O sonho de dirigir já não parece uma prioridade para o mineiro. Levantamento exclusivo do Departamento de Trânsito de Minas Gerais (Detran- -MG) ao Edição do Brasil mostra que a emissão da primeira habilitação caiu 54% nos últimos 8 anos no estado.
Os dados mostram que, em 2013, 295.669 pessoas foram aprovadas no exame de prática da Polícia Civil de Minas Gerais e foram licenciadas a dirigir. Esse índice caiu gradativamente todos os anos até alcançar o menor número em agosto de 2021, quando apenas 135.778 tinham tirado sua Carteira Nacional de Habilitação (CNH).
O declínio não surpreende Alessandro Dias, presidente do Sindicato dos Proprietários de Centros de Formação de Condutores de Minas Gerais (Siprocfc-MG). “Esta queda já é observada desde 2015, porém, em 2016, de fato, o impacto foi maior”, diz. Segundo os dados disponibilizados pelo Detran-MG, a baixa entre os anos mencionados por Dias foi de 13,9%.
Uma pesquisa da Junior Mackenzie Consultoria, feita a pedido da empresa de cartões Alelo, já mostrava que, em 2018, 53,4% dos jovens brasileiros entre 18 e 22 anos não tiraram a CNH. Na ocasião, 41,1% responderam que não tinham interesse/necessidade de dirigir, enquanto 38,2% disse não ter a carteira de motorista por falta de dinheiro. Ainda de acordo com o estudo, 58% dos que não tiraram a habilitação disseram ter interesse pela carteira no futuro, sendo o custo, novamente citado como principal razão de impedimento.
Para o presidente da categoria, há vários fatores que explicam a diminuição do número de motoristas. “O cenário econômico, que reduziu o poder de compra das pessoas é um deles. A chegada dos aplicativos de transporte, que acabam gerando uma maior facilidade de deslocamento a um custo mais acessível também. E, de fato, o desinteresse efetivo dos jovens, que representam a maior parcela de alunos das empresas. O sonho de ter a habilitação tem sido adiado, mas o interesse ainda permanece, ele só não tem sido uma prioridade mais”, avalia.
Trabalhando como estagiário de design gráfico, Mateus Rocha, 19, precisou adiar o sonho do carro próprio. “Em minha opinião, seria um gasto que pesaria no bolso em um momento que não posso. E um pouco desnecessário, porque eu não tenho carro na família e não conseguiria comprar um agora. Mas tenho planos de ter o meu no futuro. A pior coisa é ficar esperando horas no ponto e ainda entrar num ônibus lotado, especialmente na pandemia”, conta. Em média, o processo para adquirir habilitação na categoria B, que autoriza dirigir automóveis, é de R$ 2 mil.

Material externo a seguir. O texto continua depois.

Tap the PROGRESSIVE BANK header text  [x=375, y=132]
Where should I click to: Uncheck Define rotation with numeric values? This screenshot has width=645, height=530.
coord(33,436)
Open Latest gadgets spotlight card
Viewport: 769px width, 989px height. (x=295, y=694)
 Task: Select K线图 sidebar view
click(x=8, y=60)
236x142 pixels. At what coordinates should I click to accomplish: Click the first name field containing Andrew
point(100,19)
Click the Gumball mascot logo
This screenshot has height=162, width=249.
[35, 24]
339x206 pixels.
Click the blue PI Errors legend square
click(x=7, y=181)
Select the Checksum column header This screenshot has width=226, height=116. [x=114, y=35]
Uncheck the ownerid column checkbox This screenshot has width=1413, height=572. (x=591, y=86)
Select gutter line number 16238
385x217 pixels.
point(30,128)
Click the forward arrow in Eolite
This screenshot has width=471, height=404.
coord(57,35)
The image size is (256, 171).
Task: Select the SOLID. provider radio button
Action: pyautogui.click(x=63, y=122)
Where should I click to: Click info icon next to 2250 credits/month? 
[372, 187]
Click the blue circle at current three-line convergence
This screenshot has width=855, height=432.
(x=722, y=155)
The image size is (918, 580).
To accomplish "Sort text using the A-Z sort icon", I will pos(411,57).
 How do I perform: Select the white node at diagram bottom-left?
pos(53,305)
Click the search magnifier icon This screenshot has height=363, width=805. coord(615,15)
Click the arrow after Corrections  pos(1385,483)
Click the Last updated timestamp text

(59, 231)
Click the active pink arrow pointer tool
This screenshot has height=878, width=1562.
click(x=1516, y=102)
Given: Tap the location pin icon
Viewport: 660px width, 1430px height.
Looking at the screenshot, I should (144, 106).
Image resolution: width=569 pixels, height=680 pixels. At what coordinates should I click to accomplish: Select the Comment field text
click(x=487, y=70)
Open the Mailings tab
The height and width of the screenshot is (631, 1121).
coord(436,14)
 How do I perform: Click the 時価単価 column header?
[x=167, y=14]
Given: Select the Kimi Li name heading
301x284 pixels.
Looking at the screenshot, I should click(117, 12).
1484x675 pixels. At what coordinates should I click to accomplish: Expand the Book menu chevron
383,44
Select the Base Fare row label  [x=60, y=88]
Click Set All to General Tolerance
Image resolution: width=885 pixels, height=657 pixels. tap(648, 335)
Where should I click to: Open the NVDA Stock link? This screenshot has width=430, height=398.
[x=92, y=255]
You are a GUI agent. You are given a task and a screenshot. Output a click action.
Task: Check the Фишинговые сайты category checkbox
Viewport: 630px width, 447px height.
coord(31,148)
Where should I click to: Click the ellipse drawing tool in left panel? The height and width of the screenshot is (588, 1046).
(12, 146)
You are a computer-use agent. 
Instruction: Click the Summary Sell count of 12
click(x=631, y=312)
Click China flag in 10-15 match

Mas não são apenas os jovens que têm se afastado dos automóveis. “Eu acho um absurdo as despesas para manter um carro. Quando eu e meu marido colocamos na ponta da caneta, os gastos com gasolina, impostos, seguro, manutenção e estacionamentos estavam comendo nosso orçamento, enquanto as condições da economia só pioravam. Quando perdi meu emprego, em 2019, resolvemos vender nosso carro, o que também foi um prejuízo porque, diferente de outros bens, ele só desvaloriza com o tempo”, relata a administradora de condomínios, Vanessa Massarani.
Desde então, Vanessa afirma não sentir falta do veículo. “Lembro que, na época, o preço da gasolina estava em torno de R$ 4,40. E olha quanto está agora! É claro que tem um lado negativo, por exemplo, na hora de viajar. Mas, acabamos experimentando alugar um carro para isso e deu supercerto. Já para circular na cidade, não há dúvida que nossos custos diminuíram bastante”, diz.
Apesar dos centros de formadores de condutores já sentirem o impacto do desinteresse por dirigir, Dias acredita na recuperação. “2020 foi um ano que, dentro das nossas projeções, teríamos uma estagnação ante as quedas de quase 40% entre 2014 e 2019. As mudanças anunciadas pelo governo federal, com a flexibilização de algumas regras, geraram esta expectativa, mas surgiu a pandemia e as autoescolas do estado e do país ficaram fechadas por meses. Agora, 2021 tem sido um período de grandes perspectivas de recuperação. Se continuarmos no mesmo ritmo poderemos, pelo menos, voltar ao patamar de 2019. Não é o melhor cenário, mas ameniza um pouco os impactos”.
Ele acredita ainda que, para mudar estes números, de forma mais efetiva, é preciso ter o interesse pela CNH reaquecido. “Isso se mostrou extremamente importante na pandemia, seja pela necessidade de se buscar uma fonte de renda, como tem sido atualmente com os serviços de entregas e aplicativos, seja pela segurança e saúde, já que os transportes públicos ficaram ainda mais precarizados neste cenário”.